Hitler’s speech had boxed him into a corner. Having publicly denounced Western perfidy and sworn total resistance, he could not now accept anything less than complete military triumph. The address thus accelerated the radicalization of the conflict, setting the stage for the invasions of Denmark and Norway in April 1940 and the lightning campaign in the West that began in May. The rhetoric of victimhood and betrayal hardened into a totalizing ideology that would justify not only war but also genocide.
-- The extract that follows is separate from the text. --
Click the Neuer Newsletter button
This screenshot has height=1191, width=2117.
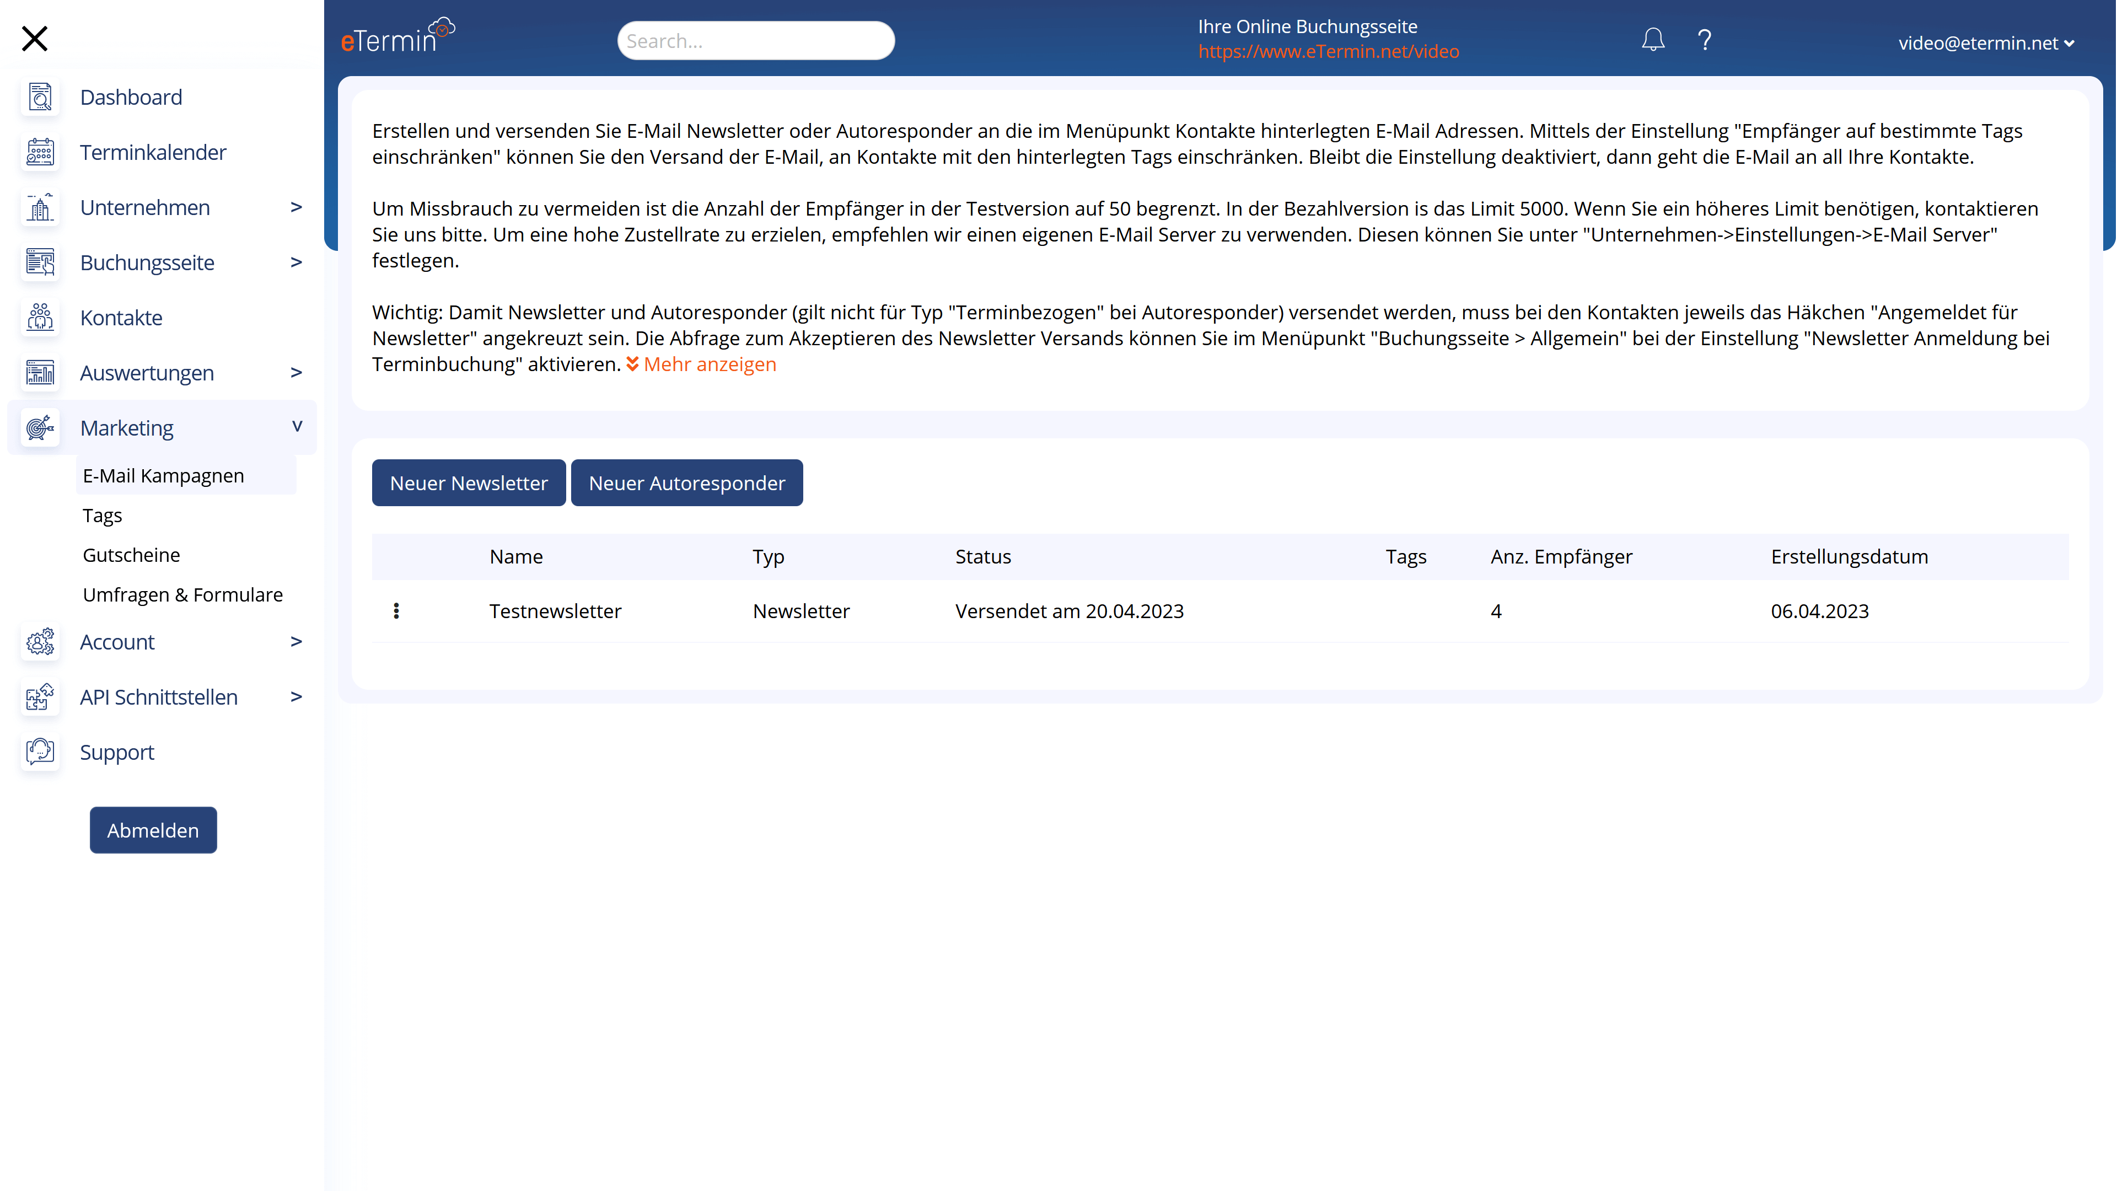pos(468,482)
The Speech in Historical Perspective
Historians have long scrutinized the September 3 speech as a textbook example of authoritarian propaganda. It illustrates how a leader can manipulate facts, exploit collective trauma, and construct an enemy to consolidate power and legitimize aggression. The Encyclopædia Britannica highlights that Hitler’s self‑stylisation as a reluctant warrior became a recurring motif in his wartime addresses, each new offensive accompanied by claims that he had extended “the hand of peace” only to have it slapped away.
Beyond the immediate war, the speech helped cement a political culture in which questioning the Führer’s judgment became tantamount to treason. The conflation of personal loyalty with national survival made dissent not just unpopular but un‑German. This fusion of leader and state, so blatantly on display in the Kroll Opera House, would enable the machinery of the Holocaust and the brutal occupation policies that followed in the wake of German armies.
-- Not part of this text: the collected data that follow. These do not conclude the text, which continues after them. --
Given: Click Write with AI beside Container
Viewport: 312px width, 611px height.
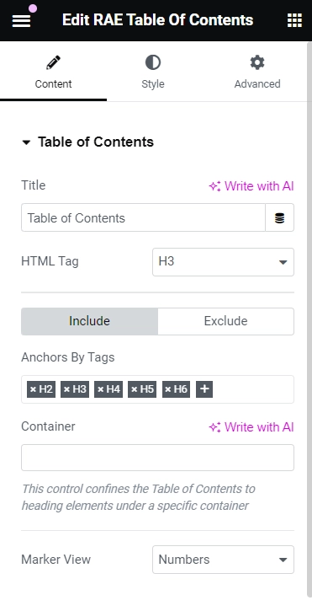Looking at the screenshot, I should click(x=251, y=427).
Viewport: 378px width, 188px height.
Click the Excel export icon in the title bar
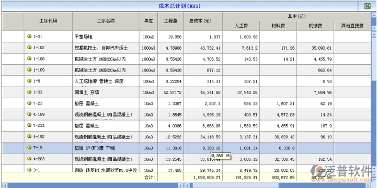point(368,6)
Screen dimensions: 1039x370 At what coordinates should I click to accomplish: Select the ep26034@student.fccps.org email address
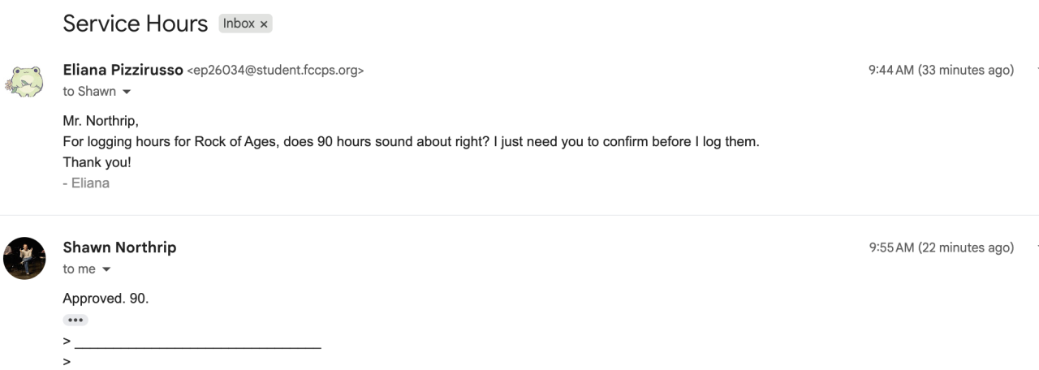[x=275, y=71]
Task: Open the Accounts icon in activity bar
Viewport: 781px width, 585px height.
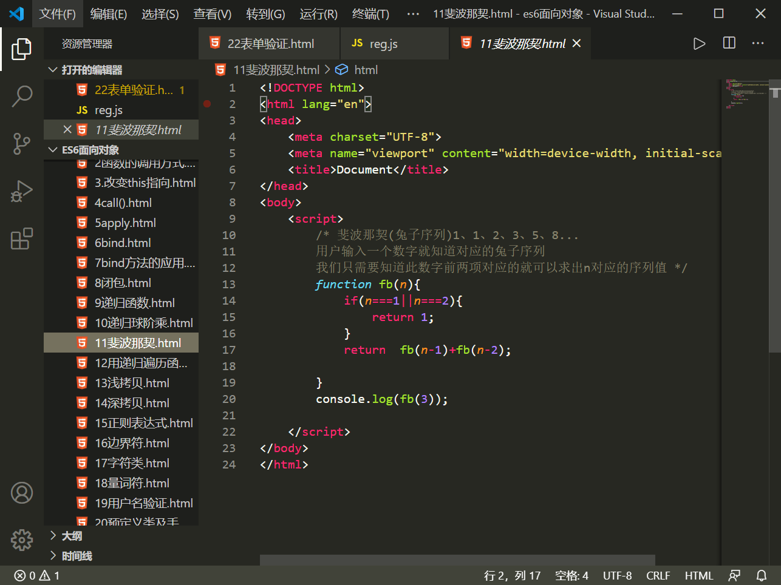Action: 22,493
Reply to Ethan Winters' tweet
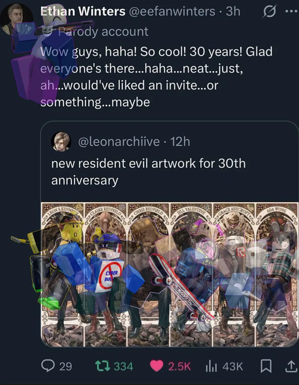 [48, 366]
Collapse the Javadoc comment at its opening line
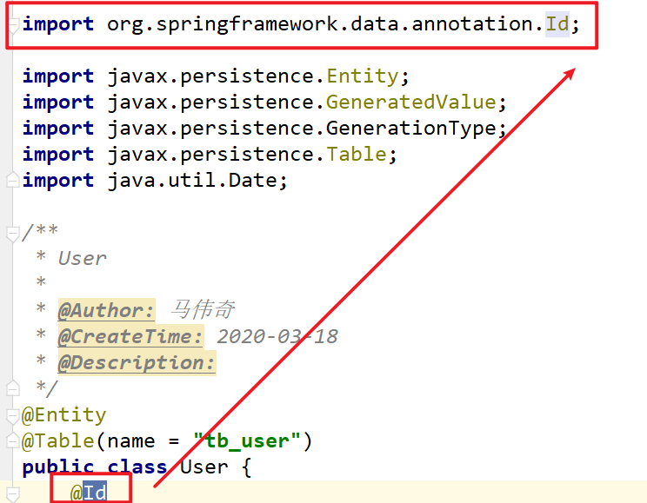Image resolution: width=647 pixels, height=503 pixels. [x=12, y=233]
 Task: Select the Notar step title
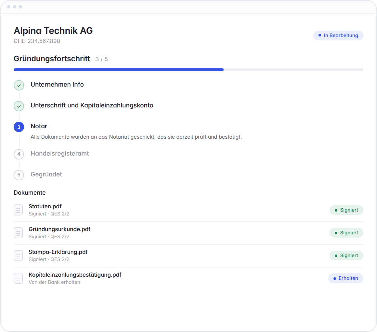(x=39, y=126)
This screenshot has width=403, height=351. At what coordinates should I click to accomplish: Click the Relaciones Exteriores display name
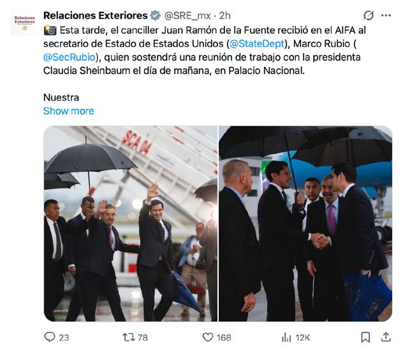96,15
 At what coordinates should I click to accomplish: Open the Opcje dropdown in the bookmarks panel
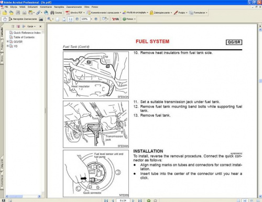[31, 26]
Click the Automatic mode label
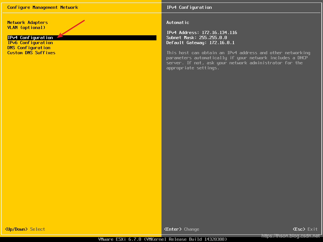The height and width of the screenshot is (242, 323). pyautogui.click(x=178, y=22)
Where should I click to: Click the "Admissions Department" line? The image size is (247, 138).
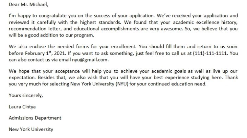35,118
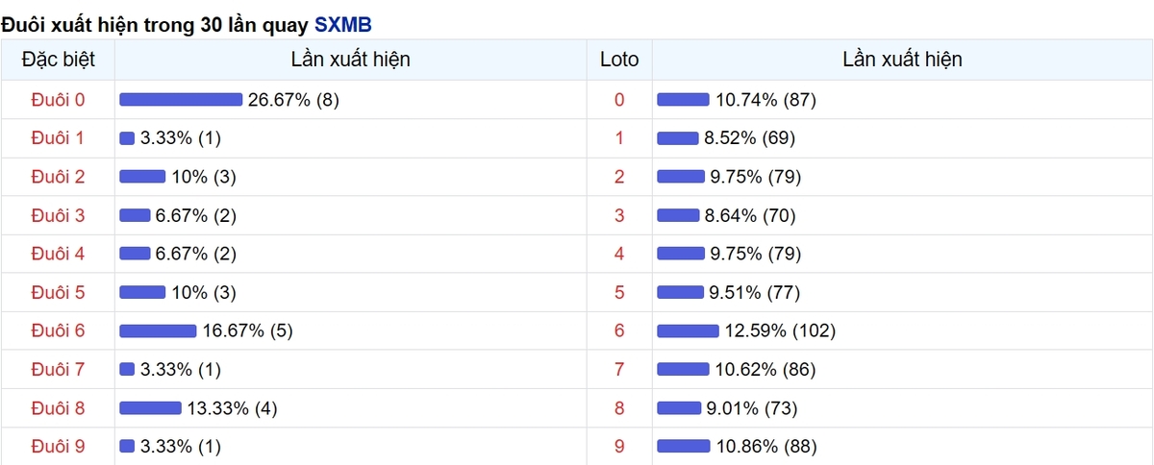Viewport: 1154px width, 465px height.
Task: Select the Đuôi 6 label
Action: 58,330
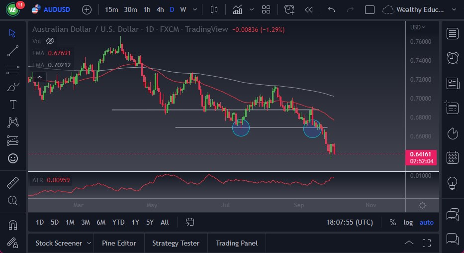
Task: Select the ruler measure tool
Action: point(13,182)
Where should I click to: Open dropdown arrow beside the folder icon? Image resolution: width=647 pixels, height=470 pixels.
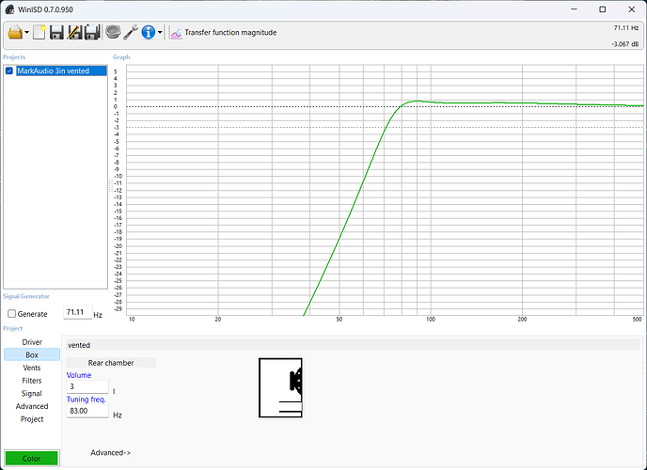(28, 33)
The speech also serves as a sobering reminder of the power of nationalist grievance when harnessed by a skilled demagogue. Every claim of persecution, every assertion of a righteous cause, was a lie—and yet millions believed it, or at least acted as if they did. The war that Hitler declared that day resulted in the death of an estimated 70–85 million people, the destruction of European Jewry, and a geopolitical fracture that would define the Cold War. Modern students of rhetoric and political science continue to study the speech as a case study in how language can be weaponized to engineer consent for catastrophic action.
Lessons for the Present
Eighty‑five years later, the echoes of that September afternoon still resonate. Leaders who peddle victimhood while amassing military power, who brand diplomatic compromise as weakness, and who corrode the distinction between truth and propaganda tread a path that leads to ruin. The speech remains a stark warning: when a society’s public discourse is saturated with manufactured grievances and anointed enemies, the slide from argument to atrocity can happen with terrifying speed.
The declaration of war on Britain and France was not the first lie Hitler told, nor would it be the last, but it was arguably the most consequential. By casting a war criminal as a wounded patriot, he won the emotional allegiance he needed to plunge a continent into darkness. The study of that speech—and of the mechanisms that gave it credibility—remains an essential exercise in understanding not only the history of the Second World War, but also the enduring vulnerabilities of democratic societies in the face of authoritarian seduction.
For those who wish to examine the original German text and contemporary translations, the U.S. National Archives and the Library of Congress hold extensive collections of wartime documents that contextualize the speech within the broader sweep of the conflict. Listening to a recording—or reading the transcript—one confronts not only the voice of a tyrant but the self‑delusion of a nation that chose to follow him into the abyss.